Leaders, business schools, politicians, communities and organisations around the country seem to agree that after the 2008 crash the societal system as we know it no longer works, and our way of living and running our organisations is not sustainable. All seem to be grappling to find new ways of doing things, yet in the vacuum everything seems to revert to the status quo. Of course, as Einstein said, you don't solve problems with the same ideas that created them, so our current leaders may not the best people to ask for solutions and ideas for the future.

Indeed it is unlikely the models of the future will be found in current mainstream practices. It is now time for the more 'obscure' approaches to come to the forefront. Indeed is it not now time for approaches like Sociocracy to come to the fore - and over time become mainstream? Certainly in Britain I feel there is a deep sense amongst the population of people wanting to take things back into their own hands, to decide the direction of their companies and communities themselves, not just in their spare time, but at work too - democracy in the workplace, as I call it. Yet at the same time there is a malaise, probably because we don't know how to go about it exactly. Sociocracy could fill the vacuum.

What is currently happening in the Arab world is quite phenomenal, young people taking matters into their own hands irrespective of old antagonisms. I have a hunch that these motions might not stop in the Arab world, the movement could well move into Europe over time, with our younger generations wanting to take charge of their lives.

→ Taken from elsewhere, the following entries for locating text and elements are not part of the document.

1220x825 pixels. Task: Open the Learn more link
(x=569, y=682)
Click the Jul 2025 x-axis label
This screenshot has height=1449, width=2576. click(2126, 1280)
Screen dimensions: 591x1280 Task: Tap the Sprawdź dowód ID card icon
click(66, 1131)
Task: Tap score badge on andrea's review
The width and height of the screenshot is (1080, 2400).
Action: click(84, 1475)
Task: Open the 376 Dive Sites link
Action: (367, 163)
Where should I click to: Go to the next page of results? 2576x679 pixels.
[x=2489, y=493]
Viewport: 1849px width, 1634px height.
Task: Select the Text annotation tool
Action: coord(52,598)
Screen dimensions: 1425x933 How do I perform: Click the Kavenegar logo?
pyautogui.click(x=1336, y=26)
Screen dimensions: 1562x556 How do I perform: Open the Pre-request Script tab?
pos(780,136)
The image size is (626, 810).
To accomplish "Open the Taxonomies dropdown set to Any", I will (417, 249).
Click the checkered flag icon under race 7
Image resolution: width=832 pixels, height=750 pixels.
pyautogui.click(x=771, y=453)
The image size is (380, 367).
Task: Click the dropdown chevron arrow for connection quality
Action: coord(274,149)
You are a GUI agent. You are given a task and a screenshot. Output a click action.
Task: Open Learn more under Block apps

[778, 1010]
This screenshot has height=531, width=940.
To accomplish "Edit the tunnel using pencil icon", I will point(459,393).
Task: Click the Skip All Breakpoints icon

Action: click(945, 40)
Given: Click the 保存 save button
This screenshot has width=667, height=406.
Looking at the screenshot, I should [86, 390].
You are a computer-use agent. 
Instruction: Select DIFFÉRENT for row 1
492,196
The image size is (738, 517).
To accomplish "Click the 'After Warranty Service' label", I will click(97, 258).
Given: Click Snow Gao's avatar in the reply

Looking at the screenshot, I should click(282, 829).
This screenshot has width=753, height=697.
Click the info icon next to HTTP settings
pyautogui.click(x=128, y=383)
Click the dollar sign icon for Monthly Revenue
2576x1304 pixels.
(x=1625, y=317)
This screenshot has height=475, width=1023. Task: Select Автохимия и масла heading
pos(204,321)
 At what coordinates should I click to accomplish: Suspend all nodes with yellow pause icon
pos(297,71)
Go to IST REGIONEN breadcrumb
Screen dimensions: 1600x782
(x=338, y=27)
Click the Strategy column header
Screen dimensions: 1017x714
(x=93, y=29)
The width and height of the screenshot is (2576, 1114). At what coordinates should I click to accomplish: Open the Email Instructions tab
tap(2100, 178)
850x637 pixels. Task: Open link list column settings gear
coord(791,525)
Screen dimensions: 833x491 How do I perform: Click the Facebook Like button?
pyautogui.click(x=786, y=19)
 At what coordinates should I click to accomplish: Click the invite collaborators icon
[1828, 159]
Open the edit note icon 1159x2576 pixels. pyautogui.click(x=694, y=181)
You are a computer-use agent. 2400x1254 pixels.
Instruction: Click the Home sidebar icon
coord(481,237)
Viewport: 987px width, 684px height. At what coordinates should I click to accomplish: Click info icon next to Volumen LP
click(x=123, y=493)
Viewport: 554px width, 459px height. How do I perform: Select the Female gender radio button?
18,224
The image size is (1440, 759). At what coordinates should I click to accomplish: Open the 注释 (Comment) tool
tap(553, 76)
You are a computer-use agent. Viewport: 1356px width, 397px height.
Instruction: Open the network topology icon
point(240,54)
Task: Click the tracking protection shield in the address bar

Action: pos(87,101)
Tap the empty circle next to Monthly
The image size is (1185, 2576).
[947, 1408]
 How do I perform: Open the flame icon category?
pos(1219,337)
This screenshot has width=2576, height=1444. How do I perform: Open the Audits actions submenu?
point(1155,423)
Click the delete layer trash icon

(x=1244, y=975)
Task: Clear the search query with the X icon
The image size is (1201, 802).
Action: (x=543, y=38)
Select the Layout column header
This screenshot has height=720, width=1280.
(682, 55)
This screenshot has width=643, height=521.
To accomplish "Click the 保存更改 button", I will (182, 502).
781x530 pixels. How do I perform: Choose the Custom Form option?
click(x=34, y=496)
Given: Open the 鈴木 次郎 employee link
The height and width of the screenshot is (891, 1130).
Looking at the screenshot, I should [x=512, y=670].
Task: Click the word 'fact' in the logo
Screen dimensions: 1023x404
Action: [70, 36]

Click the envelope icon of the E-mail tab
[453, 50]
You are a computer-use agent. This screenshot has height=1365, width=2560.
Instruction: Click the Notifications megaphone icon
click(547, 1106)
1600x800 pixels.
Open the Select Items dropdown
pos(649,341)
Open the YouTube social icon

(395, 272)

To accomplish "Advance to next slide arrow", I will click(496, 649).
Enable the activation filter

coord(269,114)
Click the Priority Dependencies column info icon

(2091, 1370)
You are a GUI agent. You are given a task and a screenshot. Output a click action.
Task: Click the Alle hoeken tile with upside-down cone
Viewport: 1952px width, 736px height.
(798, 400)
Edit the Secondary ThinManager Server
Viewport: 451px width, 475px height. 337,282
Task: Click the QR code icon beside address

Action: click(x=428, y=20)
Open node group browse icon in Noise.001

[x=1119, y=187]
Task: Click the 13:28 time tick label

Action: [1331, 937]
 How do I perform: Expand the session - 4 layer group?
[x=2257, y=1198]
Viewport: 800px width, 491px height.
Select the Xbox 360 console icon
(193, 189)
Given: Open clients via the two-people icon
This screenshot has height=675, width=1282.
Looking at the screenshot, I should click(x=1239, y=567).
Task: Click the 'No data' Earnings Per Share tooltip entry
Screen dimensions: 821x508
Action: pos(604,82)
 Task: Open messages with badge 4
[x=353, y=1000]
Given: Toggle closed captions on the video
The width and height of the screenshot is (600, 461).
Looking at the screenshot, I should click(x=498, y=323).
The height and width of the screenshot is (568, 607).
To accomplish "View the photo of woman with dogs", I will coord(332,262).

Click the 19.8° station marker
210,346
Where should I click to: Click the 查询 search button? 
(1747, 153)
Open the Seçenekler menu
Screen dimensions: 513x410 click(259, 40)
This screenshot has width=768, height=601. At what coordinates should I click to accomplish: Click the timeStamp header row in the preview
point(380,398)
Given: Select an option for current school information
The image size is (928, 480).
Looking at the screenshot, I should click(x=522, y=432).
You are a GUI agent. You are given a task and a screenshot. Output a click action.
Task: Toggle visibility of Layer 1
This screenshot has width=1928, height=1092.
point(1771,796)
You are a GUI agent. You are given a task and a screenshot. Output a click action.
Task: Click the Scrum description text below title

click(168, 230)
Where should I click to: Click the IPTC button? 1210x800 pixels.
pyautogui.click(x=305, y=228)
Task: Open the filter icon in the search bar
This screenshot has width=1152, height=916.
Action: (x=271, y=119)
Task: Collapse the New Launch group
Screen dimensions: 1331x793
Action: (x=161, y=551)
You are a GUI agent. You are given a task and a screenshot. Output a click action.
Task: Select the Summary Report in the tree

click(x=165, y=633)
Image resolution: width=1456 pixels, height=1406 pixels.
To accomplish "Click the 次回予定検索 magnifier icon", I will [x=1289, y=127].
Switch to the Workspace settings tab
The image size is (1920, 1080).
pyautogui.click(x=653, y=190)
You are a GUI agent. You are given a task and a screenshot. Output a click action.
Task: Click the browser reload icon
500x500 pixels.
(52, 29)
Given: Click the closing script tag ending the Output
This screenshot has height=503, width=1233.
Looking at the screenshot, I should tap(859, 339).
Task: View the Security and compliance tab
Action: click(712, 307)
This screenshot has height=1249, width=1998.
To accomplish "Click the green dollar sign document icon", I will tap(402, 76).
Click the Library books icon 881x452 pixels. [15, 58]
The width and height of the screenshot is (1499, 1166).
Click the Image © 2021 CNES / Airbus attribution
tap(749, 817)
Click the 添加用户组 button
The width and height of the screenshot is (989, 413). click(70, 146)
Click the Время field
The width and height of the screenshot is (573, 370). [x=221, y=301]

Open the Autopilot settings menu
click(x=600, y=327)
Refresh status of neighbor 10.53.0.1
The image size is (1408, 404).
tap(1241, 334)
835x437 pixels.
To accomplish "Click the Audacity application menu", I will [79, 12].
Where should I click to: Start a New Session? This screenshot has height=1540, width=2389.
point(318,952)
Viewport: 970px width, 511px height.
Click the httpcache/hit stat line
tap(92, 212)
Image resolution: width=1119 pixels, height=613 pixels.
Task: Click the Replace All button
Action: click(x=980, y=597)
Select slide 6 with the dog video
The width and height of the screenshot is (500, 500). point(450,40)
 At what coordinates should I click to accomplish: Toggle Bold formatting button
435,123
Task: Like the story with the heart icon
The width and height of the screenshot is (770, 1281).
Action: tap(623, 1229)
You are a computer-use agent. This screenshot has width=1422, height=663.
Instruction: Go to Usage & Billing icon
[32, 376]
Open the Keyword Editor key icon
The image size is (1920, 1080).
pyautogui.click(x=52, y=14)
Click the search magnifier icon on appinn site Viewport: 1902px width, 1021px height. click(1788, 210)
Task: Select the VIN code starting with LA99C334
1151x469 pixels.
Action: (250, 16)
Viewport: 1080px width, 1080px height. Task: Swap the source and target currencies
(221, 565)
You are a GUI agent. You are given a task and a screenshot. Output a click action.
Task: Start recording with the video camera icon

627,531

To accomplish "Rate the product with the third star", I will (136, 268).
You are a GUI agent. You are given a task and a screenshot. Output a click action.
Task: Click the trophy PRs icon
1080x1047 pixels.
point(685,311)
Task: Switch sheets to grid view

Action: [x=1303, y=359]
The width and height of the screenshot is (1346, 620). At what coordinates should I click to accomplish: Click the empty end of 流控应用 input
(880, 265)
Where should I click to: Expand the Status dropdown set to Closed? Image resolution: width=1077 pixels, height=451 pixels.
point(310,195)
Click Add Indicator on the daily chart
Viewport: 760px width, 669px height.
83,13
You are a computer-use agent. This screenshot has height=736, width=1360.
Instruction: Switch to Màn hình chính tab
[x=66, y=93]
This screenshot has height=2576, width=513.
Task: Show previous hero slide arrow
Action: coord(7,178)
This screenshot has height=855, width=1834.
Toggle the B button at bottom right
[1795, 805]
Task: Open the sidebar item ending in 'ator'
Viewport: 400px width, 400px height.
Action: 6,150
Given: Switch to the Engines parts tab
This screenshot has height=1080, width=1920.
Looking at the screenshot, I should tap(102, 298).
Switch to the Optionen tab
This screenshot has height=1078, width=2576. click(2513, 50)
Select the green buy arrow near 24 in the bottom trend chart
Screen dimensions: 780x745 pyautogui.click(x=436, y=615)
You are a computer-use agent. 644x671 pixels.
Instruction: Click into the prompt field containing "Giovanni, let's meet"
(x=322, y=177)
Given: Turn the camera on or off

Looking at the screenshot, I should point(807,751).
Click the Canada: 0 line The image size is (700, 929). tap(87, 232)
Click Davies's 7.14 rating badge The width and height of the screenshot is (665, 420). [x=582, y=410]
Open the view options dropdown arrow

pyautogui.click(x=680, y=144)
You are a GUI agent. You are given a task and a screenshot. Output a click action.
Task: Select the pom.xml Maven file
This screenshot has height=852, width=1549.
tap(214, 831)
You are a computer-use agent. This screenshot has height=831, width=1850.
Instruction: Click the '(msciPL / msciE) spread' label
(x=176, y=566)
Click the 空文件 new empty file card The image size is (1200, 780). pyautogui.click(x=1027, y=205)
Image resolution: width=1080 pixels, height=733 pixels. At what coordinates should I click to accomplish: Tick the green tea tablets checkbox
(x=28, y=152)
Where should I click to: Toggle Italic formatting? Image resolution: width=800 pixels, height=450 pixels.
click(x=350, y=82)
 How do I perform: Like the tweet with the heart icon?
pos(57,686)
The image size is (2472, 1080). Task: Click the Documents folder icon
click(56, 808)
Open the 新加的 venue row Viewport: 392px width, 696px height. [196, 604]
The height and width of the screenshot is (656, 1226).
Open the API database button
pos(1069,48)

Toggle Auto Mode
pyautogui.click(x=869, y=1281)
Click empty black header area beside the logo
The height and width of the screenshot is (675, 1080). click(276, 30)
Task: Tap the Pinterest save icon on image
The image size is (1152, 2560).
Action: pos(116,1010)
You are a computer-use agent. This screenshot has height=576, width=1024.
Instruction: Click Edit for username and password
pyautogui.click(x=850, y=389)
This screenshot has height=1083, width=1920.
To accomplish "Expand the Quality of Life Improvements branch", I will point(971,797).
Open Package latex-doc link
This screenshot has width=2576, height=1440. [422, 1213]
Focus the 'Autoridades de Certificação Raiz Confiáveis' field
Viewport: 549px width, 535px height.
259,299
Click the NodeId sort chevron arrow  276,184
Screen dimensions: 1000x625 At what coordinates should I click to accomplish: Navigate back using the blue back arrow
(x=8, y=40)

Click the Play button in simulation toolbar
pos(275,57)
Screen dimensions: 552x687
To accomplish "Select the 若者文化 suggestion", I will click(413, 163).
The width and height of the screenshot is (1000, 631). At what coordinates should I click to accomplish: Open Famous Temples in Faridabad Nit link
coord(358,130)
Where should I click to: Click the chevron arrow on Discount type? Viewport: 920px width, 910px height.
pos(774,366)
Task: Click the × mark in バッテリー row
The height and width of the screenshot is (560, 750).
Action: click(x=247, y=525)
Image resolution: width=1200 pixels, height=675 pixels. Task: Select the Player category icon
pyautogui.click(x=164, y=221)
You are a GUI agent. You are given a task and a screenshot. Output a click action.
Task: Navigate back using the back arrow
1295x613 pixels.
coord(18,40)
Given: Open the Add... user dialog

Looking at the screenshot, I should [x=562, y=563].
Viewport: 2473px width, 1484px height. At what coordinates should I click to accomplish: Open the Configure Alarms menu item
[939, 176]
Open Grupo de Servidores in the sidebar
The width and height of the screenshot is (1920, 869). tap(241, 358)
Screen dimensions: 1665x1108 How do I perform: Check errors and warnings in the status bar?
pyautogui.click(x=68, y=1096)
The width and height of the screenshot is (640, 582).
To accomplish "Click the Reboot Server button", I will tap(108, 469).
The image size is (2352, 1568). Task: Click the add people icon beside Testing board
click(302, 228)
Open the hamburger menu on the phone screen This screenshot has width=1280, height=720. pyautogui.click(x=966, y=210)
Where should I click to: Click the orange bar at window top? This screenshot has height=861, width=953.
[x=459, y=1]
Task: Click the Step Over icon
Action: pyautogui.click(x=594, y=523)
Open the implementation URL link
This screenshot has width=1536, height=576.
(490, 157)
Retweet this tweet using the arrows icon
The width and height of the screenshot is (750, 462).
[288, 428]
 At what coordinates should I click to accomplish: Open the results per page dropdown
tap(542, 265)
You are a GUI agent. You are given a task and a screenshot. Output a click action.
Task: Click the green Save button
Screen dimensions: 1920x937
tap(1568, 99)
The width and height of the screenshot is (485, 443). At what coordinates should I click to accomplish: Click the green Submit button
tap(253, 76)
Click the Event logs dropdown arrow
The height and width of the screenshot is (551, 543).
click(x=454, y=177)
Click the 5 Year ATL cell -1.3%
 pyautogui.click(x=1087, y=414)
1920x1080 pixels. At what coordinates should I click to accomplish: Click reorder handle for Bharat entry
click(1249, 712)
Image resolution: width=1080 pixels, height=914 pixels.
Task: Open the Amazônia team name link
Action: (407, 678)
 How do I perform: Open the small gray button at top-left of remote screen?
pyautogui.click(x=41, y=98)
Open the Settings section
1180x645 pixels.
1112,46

Not only are people here disillusioned with our representative democracy, which doesn't really seem to be very representative, but also in the work place (where most people spend more than half their awake day) democracy is to a large extent non-existant. With an economy in tatters and society no longer working well, well that's plenty of fuel for things to happen here in the West. Of course it could go both ways, and we could find ourselves in dark ages of horrible repression. But I am more optimistic and believe we now have an opportunity to change things for the better - and sociocracy, I believe, offers a magnificent tool to enable us to do that!